Recommendation 3.5 [Updated]
- Ovarian suppression: There is conflicting evidence to recommend GnRHa and other means of ovarian suppression for fertility preservation. The Panel recognizes that, when proven fertility preservation methods such as oocyte, embryo or ovarian tissue cryopreservation are not feasible, and in the setting of young women with breast cancer, GnRHa may be offered to patients in the hope of reducing the likelihood of chemotherapy-induced ovarian insufficiency. However, GnRHa should not be used in place of proven fertility preservation methods.
Recommendation 3.6 [Updated]
- Ovarian tissue cryopreservation and transplantation: Ovarian tissue cryopreservation for the purpose of future transplantation does not require ovarian stimulation and can be performed immediately. In addition, it does not require sexual maturity and hence may be the only method available in children. Finally, this method may also restore global ovarian function. However, it should be noted further investigation is needed to confirm whether it is safe in patients with leukemias.
Qualifying Statement: As of the time of this publication, ovarian tissue cryopreservation remains experimental. However, emerging data may prompt reconsideration of this designation in the future. (This technique is already considered non-experimental in some countries and its experimental status is undergoing evaluation in the U.S.)

= Your objective =
Restate the passage of the fertility preservation recommendations that begins with "Recommendation 3.6 [Updated]" and ends with "in the U.S.)", switching "children" to "adolescents".

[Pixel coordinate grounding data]
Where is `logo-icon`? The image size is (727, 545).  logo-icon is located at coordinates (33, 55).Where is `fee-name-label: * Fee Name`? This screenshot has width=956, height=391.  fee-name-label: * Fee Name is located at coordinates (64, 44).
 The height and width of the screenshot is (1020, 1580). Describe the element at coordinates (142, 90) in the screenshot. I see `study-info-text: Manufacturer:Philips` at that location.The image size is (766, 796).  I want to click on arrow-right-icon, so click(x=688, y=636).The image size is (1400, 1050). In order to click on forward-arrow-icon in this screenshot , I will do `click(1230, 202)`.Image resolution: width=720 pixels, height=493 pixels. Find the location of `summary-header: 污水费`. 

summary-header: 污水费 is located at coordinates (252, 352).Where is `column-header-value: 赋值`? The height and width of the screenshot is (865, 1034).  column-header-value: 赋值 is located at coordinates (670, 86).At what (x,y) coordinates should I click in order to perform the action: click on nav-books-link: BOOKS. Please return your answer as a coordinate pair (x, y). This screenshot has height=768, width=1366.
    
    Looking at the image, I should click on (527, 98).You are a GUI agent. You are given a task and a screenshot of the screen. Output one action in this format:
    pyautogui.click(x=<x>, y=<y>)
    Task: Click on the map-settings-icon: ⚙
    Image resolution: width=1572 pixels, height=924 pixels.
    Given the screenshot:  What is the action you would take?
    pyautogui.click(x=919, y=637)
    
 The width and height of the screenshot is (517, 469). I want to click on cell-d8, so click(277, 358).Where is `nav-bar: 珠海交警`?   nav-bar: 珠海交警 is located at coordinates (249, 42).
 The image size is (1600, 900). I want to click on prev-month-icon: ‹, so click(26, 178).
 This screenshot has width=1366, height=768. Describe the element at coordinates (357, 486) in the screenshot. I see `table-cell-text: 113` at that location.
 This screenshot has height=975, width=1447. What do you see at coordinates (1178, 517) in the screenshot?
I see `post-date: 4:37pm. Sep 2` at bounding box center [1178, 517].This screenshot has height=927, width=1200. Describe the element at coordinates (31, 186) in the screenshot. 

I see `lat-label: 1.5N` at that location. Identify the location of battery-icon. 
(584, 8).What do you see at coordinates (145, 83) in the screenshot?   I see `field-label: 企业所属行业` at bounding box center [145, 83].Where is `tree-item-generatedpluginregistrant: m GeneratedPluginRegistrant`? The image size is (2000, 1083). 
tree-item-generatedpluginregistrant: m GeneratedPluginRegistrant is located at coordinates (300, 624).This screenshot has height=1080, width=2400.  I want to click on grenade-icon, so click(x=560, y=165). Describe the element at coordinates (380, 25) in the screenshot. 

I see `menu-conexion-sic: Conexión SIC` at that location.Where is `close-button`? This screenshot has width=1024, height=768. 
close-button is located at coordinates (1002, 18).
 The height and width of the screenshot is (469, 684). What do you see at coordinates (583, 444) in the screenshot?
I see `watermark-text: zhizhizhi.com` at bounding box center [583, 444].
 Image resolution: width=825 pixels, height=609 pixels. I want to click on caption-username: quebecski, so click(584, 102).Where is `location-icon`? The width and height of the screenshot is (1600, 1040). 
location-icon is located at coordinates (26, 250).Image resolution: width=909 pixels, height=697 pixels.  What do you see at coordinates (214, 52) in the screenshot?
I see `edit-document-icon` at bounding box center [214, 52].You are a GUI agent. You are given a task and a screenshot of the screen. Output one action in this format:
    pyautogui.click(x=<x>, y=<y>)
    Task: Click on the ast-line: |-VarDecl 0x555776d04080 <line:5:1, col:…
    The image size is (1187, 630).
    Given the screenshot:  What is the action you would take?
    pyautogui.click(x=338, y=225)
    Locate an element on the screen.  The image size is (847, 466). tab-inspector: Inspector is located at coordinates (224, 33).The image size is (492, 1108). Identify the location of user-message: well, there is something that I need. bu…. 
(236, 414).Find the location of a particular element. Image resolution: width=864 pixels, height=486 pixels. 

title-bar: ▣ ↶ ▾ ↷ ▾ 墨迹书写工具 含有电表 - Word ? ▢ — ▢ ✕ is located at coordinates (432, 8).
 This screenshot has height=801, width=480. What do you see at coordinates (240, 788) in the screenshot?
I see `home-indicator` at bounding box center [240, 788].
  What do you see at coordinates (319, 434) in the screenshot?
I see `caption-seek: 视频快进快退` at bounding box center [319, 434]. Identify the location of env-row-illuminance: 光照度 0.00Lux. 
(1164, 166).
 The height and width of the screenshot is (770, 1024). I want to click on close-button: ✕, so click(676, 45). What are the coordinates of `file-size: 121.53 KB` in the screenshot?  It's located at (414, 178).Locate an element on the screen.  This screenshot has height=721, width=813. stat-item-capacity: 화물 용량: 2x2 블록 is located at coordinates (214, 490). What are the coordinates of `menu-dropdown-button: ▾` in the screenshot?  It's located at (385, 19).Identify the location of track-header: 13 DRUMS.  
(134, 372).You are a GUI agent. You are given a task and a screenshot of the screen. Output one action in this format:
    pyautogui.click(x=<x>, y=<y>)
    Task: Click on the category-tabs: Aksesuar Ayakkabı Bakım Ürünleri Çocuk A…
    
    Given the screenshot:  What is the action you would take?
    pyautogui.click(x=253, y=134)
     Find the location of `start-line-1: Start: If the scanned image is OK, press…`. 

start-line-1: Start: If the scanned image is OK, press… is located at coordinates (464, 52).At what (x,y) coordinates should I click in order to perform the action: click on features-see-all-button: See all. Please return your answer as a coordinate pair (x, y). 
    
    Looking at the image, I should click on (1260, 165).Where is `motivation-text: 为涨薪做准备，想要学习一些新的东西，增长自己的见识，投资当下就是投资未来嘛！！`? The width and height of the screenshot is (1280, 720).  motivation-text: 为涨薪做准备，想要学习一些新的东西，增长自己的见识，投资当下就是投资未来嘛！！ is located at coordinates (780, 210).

= Worked solution =
Recommendation 3.6 [Updated]
- Ovarian tissue cryopreservation and transplantation: Ovarian tissue cryopreservation for the purpose of future transplantation does not require ovarian stimulation and can be performed immediately. In addition, it does not require sexual maturity and hence may be the only method available in adolescents. Finally, this method may also restore global ovarian function. However, it should be noted further investigation is needed to confirm whether it is safe in patients with leukemias.
Qualifying Statement: As of the time of this publication, ovarian tissue cryopreservation remains experimental. However, emerging data may prompt reconsideration of this designation in the future. (This technique is already considered non-experimental in some countries and its experimental status is undergoing evaluation in the U.S.)